INFORMATION SHOWN —
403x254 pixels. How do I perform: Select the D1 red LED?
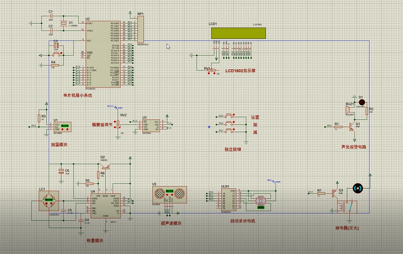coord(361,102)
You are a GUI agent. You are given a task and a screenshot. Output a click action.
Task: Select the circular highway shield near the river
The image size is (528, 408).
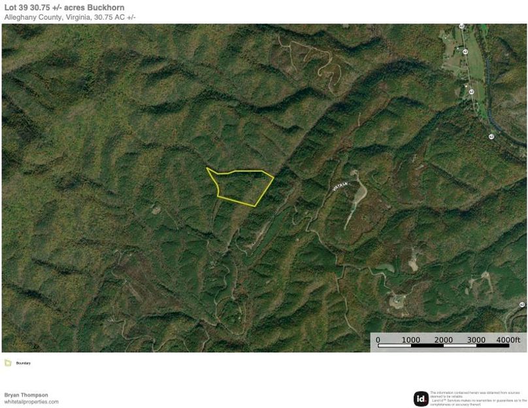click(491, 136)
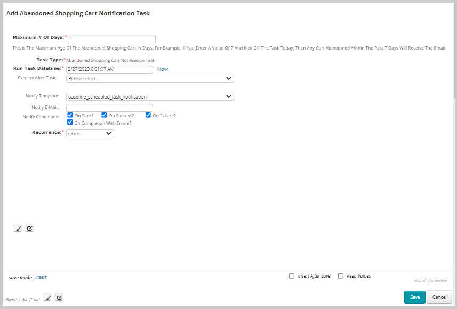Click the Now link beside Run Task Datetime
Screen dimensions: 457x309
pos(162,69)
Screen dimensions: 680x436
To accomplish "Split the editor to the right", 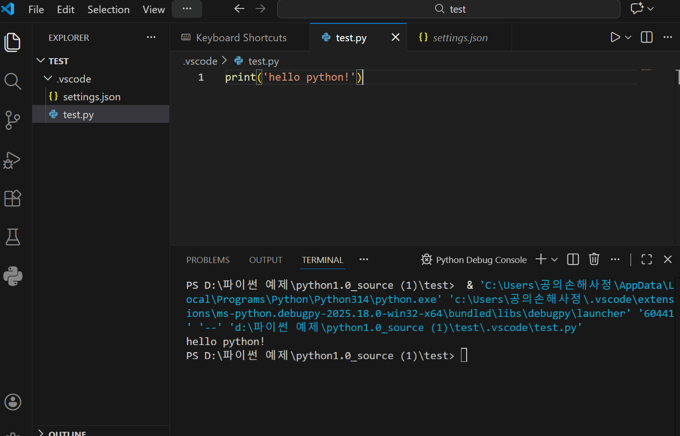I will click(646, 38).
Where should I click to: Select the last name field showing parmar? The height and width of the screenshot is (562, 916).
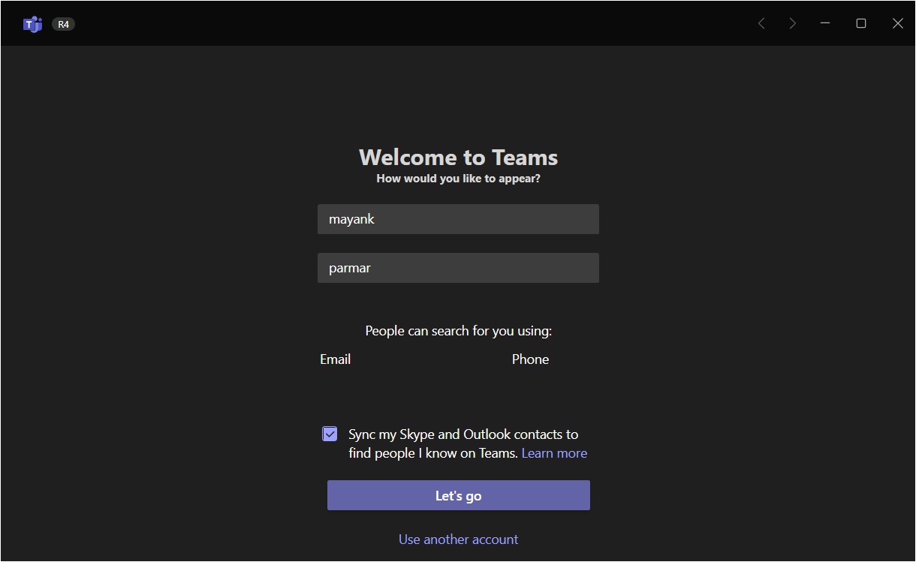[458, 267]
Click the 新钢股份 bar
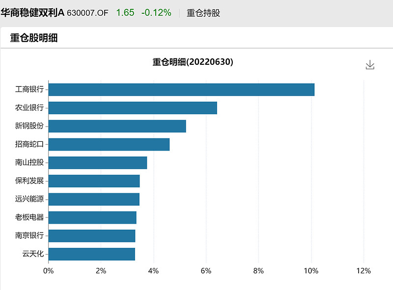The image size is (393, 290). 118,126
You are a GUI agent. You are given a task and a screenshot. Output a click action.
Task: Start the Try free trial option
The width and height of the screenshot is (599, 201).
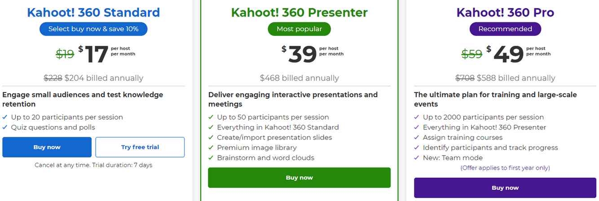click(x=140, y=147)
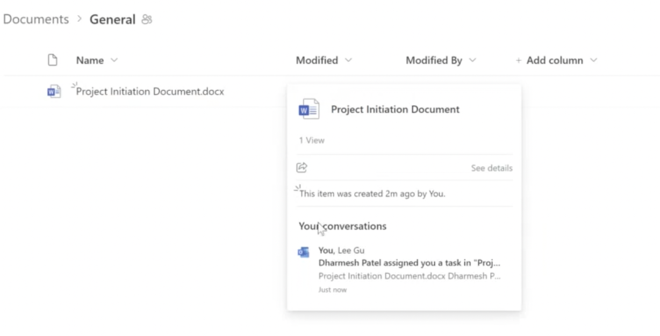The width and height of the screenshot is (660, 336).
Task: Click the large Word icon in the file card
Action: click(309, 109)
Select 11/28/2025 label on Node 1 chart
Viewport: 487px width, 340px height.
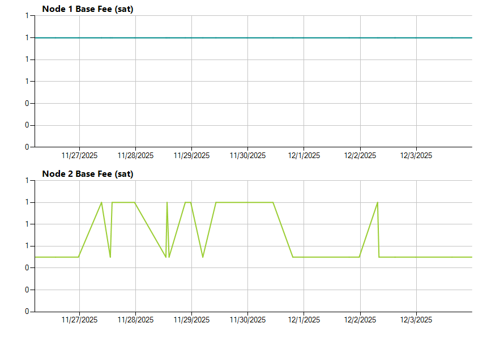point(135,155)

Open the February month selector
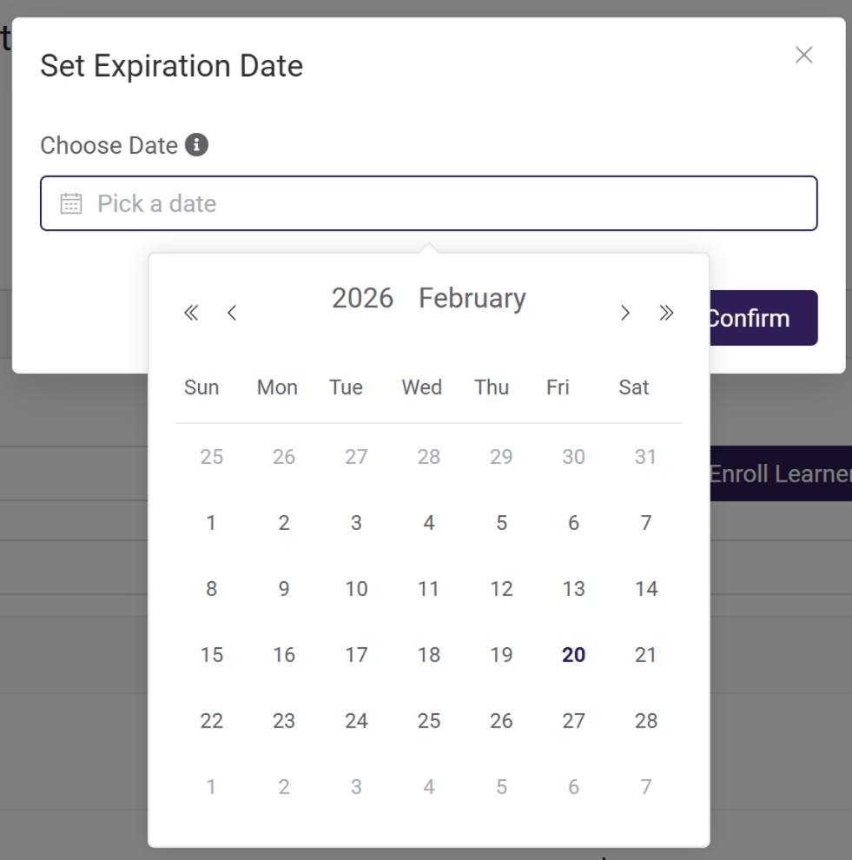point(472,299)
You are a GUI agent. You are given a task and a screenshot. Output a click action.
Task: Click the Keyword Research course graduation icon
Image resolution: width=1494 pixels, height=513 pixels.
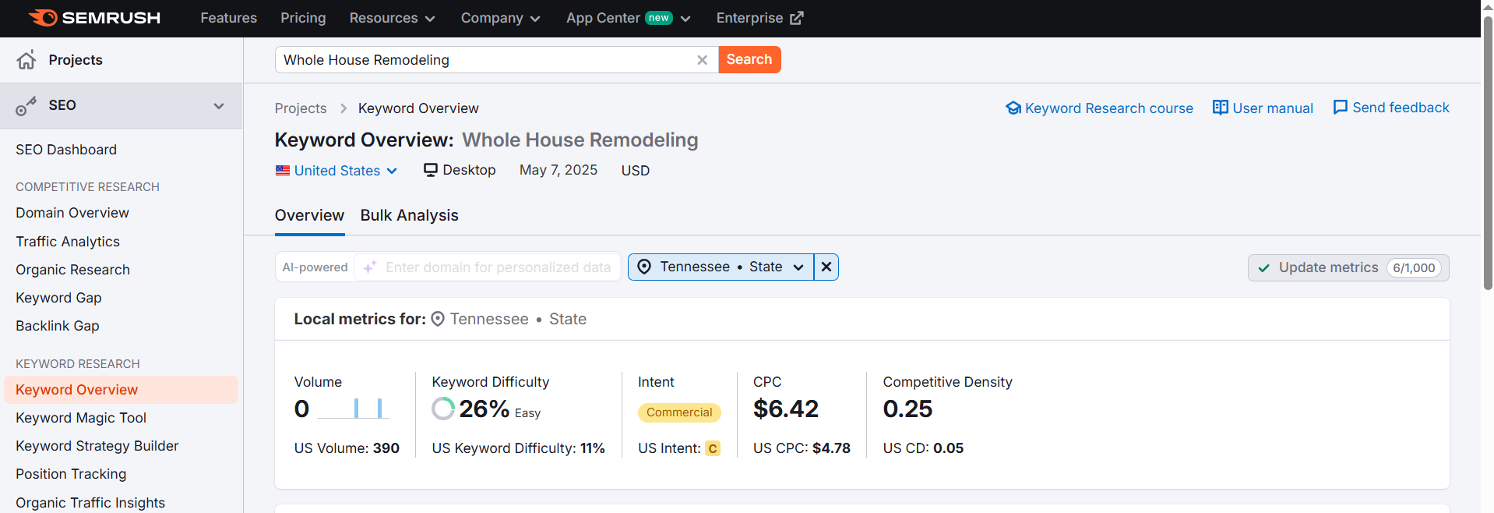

* * *

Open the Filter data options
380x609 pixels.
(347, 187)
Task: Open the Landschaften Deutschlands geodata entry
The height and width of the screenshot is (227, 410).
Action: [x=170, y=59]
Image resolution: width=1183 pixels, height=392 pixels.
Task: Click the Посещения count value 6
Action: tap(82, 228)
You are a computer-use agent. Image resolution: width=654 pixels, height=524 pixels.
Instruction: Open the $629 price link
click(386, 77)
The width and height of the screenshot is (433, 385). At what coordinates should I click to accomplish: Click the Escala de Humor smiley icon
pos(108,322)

TASK GOAL — With the pictures omitted, print the lines above exactly, beginning at the line with "The width and height of the screenshot is (599, 201)." and going on through the line with "Image resolution: width=1494".

ANSWER SPACE —
The width and height of the screenshot is (599, 201).
click(x=140, y=147)
The width and height of the screenshot is (660, 336).
Task: Click the large Word icon in the file card
Action: click(309, 109)
Select 11/28/2025 label on Node 1 chart
Viewport: 487px width, 340px height.
point(135,155)

Open the February month selector
point(472,299)
You are a GUI agent. You are given a task and a screenshot. Output a click action.
Task: Click the Keyword Research course graduation icon
Image resolution: width=1494 pixels, height=513 pixels.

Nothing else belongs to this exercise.